Text zur Analyse:
++++++++++

Die jungen Afghanen Khairullah Sadad, Sayed Jalal Sadat und Majid Ahmadi haben mittlerweile nicht nur Deutsch gelernt und Schulabschlüsse abgelegt, sondern absolvieren Berufsausbildungen. Zu ihren „alten“ Deutschlehrerinnen Anna Leischner und Brigitte Wieder haben sie noch Kontakt. Foto: Peter Lahr
Von Peter Lahr
Mosbach. "In Afghanistan war immer Krieg. Man wusste nicht, ob man morgen noch lebt." Es sind für uns kaum nachvollziehbare Erlebnisse, die drei Jugendliche vor vier Jahren zur Flucht aus ihrer Heimat bewogen haben. Nach lebensgefährlichen Odysseen trafen sich Khairullah Sadad, Sayed Jalal Sadat und Majid Ahmadi 2015 in Mosbach. Damals "unbegleitete Minderjährige", haben sie mittlerweile nicht nur die Schulbank gedrückt, Deutsch gelernt und Abschlüsse "gebaut". Alle drei haben zwischenzeitlich auch eine Lehrstelle gefunden.
Unterstützung erlebten sie in der neuen Heimat immer wieder von ganz unterschiedliche Menschen. Zwei davon sind Brigitte Wieder und Anna Leischner. Sie unterrichteten die Jugendlichen bald nach ihrer Ankunft – im "Haus Elz" der Johannes-Diakonie und an der Ludwig-Erhard-Schule, wo ein spezieller Kurs auf Arbeit und Beruf vorbereiten sollte.
Am Anfang sei die Schule schwierig gewesen, erinnert sich Khairullah. "Mathe, Biologie und Physik waren gleich wie in Afghanistan", gibt Sayed zu bedenken. "Ich habe sieben Jahre in Afghanistan die Schule besucht und ab der vierten Klasse Englisch gelernt", berichtet Majid. Deshalb konnte er auch schon das Alphabet.
"Ich habe meinen Hauptschulabschluss mit 2,0 Notendurchschnitt", freut sich Sayed. Doch als er "in allen Mosbacher Geschäften" nach einem Praktikumsplatz fragte, hatte er keinen Erfolg. In Mannheim hatte er mehr Glück. Bei "Planet Sport" absolvierte er ein zweiwöchiges Praktikum. "Obwohl ich damals nicht richtig reden konnte, ging es gut." So gut, dass ihm sein Chef eine Lehrstelle anbot. Allerdings gab es die nächste freie nicht in Mannheim, sondern in Frankfurt. Da er nicht nach Hessen umziehen durfte, pendelte Sayed zwei Monate lang täglich nach Frankfurt.

++++++++++

Aufgelistete Datensätze:
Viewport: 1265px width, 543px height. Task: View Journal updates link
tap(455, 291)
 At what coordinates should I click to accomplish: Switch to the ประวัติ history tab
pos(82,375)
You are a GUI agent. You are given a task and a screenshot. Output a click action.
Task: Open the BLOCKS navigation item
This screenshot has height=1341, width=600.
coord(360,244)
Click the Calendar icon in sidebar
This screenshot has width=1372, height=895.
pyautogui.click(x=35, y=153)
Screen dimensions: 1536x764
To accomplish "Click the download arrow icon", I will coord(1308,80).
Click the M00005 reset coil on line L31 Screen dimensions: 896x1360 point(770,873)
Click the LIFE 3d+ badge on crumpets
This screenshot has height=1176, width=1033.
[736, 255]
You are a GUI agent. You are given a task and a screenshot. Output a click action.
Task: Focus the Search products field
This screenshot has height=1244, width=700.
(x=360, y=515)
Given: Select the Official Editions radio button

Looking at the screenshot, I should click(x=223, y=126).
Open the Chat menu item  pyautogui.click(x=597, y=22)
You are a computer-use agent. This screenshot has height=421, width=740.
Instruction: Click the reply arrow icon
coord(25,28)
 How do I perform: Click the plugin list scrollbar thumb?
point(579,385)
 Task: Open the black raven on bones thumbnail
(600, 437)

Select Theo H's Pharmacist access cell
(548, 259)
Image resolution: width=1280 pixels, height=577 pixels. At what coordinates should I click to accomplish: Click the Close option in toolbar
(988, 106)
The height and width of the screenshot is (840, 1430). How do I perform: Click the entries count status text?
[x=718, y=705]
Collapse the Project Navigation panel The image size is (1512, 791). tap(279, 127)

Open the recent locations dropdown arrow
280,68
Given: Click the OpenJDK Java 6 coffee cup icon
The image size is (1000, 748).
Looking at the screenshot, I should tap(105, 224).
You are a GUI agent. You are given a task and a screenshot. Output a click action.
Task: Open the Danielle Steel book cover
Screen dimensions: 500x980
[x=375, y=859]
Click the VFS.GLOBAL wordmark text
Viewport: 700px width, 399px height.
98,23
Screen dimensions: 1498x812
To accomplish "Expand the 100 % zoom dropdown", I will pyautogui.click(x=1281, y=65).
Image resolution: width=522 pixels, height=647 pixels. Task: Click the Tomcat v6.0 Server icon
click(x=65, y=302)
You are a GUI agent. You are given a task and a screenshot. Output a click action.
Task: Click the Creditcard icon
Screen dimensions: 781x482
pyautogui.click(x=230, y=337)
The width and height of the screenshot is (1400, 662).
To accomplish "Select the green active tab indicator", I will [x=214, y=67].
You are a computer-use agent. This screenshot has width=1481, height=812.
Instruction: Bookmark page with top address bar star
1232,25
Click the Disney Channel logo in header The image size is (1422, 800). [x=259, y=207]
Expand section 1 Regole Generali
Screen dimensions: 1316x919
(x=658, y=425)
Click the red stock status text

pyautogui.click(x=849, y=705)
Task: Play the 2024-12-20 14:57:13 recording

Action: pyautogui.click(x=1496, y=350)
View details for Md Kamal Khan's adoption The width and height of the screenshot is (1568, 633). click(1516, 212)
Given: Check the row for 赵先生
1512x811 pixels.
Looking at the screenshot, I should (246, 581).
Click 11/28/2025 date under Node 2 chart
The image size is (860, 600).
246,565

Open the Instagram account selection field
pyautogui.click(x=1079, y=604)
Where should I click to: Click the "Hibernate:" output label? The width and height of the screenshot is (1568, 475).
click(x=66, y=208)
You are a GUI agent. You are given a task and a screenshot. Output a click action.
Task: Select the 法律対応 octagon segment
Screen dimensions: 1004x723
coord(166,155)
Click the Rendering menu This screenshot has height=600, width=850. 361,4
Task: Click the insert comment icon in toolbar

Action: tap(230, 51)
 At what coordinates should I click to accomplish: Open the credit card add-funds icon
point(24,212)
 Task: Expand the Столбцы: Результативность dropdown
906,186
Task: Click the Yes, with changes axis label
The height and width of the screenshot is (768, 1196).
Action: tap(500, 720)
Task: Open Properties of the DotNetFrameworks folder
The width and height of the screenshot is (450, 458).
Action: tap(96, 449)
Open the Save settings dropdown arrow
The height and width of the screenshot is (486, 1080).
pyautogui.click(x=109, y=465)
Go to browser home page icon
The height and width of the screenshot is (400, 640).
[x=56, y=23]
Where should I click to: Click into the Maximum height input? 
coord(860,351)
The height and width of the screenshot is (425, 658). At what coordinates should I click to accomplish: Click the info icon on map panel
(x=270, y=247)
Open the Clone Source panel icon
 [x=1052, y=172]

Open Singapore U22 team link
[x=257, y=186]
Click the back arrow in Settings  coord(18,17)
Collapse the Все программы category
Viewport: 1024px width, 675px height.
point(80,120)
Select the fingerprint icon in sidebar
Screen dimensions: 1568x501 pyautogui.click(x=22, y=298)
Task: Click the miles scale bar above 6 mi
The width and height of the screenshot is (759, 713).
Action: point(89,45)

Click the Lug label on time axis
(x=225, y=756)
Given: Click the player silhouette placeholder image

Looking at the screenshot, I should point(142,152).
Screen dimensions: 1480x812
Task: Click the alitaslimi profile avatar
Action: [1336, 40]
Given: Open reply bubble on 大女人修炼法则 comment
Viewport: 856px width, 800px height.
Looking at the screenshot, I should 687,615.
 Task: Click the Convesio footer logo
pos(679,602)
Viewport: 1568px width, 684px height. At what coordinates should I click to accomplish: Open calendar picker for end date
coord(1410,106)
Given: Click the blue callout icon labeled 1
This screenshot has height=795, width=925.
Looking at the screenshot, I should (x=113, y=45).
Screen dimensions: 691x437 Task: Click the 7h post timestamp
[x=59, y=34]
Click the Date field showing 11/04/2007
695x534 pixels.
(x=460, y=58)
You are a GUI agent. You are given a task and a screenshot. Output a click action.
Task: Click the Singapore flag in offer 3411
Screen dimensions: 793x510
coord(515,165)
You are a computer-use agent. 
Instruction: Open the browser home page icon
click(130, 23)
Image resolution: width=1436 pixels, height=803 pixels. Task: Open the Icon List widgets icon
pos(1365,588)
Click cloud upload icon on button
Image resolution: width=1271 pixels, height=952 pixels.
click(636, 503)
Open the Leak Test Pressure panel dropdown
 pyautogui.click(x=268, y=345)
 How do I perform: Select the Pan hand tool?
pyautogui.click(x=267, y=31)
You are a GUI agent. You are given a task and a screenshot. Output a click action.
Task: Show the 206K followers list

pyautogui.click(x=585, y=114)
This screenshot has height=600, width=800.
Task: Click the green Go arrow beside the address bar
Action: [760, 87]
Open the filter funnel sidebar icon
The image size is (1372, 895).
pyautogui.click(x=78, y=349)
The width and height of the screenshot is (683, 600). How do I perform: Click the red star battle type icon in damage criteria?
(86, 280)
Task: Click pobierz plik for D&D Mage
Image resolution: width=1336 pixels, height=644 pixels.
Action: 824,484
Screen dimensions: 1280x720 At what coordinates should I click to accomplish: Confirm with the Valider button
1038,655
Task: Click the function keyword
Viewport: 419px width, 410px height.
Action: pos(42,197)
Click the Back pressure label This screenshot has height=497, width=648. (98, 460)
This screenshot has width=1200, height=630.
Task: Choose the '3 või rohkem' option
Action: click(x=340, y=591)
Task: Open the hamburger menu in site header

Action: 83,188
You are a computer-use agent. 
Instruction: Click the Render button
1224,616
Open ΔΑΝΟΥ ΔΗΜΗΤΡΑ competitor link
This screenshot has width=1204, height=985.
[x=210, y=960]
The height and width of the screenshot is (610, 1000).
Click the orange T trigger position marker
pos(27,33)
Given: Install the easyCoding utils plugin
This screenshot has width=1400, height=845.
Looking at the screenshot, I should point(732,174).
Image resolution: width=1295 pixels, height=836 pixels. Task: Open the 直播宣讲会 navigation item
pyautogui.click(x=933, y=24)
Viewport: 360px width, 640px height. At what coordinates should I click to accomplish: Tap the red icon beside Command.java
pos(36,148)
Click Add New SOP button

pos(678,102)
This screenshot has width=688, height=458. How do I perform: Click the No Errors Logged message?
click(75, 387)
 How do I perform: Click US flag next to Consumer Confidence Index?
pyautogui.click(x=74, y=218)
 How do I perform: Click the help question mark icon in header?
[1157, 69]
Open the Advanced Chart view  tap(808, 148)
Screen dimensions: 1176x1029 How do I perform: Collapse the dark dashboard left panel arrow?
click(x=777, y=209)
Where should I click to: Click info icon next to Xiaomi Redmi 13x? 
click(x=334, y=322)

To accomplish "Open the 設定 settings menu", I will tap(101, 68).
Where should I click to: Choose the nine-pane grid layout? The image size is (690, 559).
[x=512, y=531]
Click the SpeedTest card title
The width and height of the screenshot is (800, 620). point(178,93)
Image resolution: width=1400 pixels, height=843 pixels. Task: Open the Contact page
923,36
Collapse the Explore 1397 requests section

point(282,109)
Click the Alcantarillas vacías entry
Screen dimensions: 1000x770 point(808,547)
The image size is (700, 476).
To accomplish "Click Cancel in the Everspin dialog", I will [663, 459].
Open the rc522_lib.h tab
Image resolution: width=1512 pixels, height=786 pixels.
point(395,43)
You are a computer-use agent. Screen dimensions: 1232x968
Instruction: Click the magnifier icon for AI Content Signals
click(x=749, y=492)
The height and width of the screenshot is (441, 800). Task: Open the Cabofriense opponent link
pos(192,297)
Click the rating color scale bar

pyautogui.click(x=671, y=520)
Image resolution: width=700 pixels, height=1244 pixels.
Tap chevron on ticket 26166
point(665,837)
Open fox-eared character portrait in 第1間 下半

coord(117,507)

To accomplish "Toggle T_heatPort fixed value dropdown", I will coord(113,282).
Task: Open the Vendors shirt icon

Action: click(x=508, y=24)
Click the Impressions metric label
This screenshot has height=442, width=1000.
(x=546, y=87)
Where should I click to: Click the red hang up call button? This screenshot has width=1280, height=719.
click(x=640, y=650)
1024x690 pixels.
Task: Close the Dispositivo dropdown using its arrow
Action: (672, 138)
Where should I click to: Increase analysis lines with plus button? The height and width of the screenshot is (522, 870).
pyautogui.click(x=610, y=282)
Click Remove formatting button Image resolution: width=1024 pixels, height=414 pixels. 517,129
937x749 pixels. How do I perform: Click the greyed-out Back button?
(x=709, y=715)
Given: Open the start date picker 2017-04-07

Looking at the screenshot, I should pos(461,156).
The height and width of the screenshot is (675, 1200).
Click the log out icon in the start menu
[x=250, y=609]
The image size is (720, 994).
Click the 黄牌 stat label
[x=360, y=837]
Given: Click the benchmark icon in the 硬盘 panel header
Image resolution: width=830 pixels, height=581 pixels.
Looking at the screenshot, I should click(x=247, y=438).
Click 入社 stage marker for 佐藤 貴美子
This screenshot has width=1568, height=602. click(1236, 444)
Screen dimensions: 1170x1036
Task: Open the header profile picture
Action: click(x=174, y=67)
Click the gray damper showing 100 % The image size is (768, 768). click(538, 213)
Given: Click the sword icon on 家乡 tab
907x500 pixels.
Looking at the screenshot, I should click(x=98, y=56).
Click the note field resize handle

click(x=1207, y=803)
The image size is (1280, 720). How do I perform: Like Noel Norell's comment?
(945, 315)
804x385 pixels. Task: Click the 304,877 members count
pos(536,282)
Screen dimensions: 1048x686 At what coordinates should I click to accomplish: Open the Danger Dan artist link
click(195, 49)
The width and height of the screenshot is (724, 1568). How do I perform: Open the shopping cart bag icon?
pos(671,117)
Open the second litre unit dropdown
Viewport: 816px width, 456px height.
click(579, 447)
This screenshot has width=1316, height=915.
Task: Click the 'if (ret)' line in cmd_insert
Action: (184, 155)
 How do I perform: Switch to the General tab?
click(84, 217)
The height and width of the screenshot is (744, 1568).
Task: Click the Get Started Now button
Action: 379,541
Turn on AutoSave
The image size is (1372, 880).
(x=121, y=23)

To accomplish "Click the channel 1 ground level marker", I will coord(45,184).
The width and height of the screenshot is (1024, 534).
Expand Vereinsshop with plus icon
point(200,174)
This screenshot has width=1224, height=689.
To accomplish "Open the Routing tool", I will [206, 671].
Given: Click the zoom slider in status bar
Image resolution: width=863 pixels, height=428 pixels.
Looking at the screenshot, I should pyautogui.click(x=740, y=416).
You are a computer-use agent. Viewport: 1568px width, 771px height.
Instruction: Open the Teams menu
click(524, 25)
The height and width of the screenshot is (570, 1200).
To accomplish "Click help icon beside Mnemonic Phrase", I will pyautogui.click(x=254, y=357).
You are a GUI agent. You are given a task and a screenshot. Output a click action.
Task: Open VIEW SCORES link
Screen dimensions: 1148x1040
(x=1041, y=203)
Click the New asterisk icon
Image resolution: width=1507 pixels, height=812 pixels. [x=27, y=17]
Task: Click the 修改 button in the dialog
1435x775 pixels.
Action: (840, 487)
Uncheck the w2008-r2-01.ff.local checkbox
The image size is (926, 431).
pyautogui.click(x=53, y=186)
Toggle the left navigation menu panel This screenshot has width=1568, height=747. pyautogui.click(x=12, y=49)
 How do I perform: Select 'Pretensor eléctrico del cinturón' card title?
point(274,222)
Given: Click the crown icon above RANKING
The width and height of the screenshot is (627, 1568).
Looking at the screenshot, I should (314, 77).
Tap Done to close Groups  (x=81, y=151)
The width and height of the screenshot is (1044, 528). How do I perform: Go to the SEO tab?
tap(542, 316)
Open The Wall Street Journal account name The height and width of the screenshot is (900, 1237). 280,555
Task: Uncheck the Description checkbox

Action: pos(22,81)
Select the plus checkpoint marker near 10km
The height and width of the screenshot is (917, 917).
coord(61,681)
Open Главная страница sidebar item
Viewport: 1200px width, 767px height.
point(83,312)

++++++++++

Aufgaben:
1. Fasse den Absatz, der mit den Worten „Ich habe meinen Hauptschulabschluss“ beginnt, aus dem Artikel über die drei jungen Afghanen in Mosbach als kurze Stichpunktliste zusammen und behalte dabei seine wichtigsten Fakten bei.
2. Führe den Artikel über die drei jungen Afghanen in Mosbach im Anschluss an seinen letzten Satz weiter.

Ergebnisse:
1.
- Sayed hat seinen Hauptschulabschluss mit einem Notendurchschnitt von 2,0.
- In allen Mosbacher Geschäften fragte er erfolglos nach einem Praktikumsplatz.
- In Mannheim absolvierte er bei „Planet Sport“ ein zweiwöchiges Praktikum, das gut lief, obwohl er damals nicht richtig reden konnte.
- Sein Chef bot ihm daraufhin eine Lehrstelle an, doch die nächste freie gab es in Frankfurt.
- Da er nicht nach Hessen umziehen durfte, pendelte er zwei Monate lang täglich nach Frankfurt.

2.
Mittlerweile ist er wieder bei Planet Sport in der Quadratestadt. Dennoch verbringt er jeden Tag über drei Stunden, um von Hochhausen zur Arbeit und zurück zu kommen. Den Kontakt zu den Kunden schätzt Sayed besonders. Für Fitness und Fußball interessiere er sich auch in seiner Freizeit. Nach drei Jahren in Hochhausen kickt er jetzt beim SV Obrigheim.
"Mein Traumberuf war Koch", erzählt Khairullah. Doch als Moslem habe er nicht mit Schweinefleisch arbeiten wollen und deshalb keine Lehrstelle gefunden. "Ich muss mehr ausprobieren", findet der junge Mann nach Praktika beim Bäcker und Gipser. Mittlerweile hat er eine Lehrstelle als Maler und Lackierer bei der Firma Roth in Reichenbuch.
Seit einem halben Jahr hat er nun den Führerschein, was den Weg zur und von der Arbeit erleichtere. Neu gelernt in Deutschland hat Khairullah auch das Schwimmen. Nach erfolgreichem Kurs meldete er sich begeistert bei der DLRG, um Rettungsschwimmer zu werden. "Ich kann sehr schnell schwimmen und jemanden retten. Das ist das Schönste."
Majid wollte Fachinformatiker werden. Nach einer Beratung bei der Industrie- und Handelskammer fand er einen Praktikumsplatz bei der Buchener Firma Göttfert. Mehr noch: "Nach zwei Wochen bekam ich eine E-Mail, dass ich einen Ausbildungsplatz bekomme." Er habe echt Glück gehabt, so eine tolle Firma zu finden: "Alle sind nett und freundlich und helfen mir."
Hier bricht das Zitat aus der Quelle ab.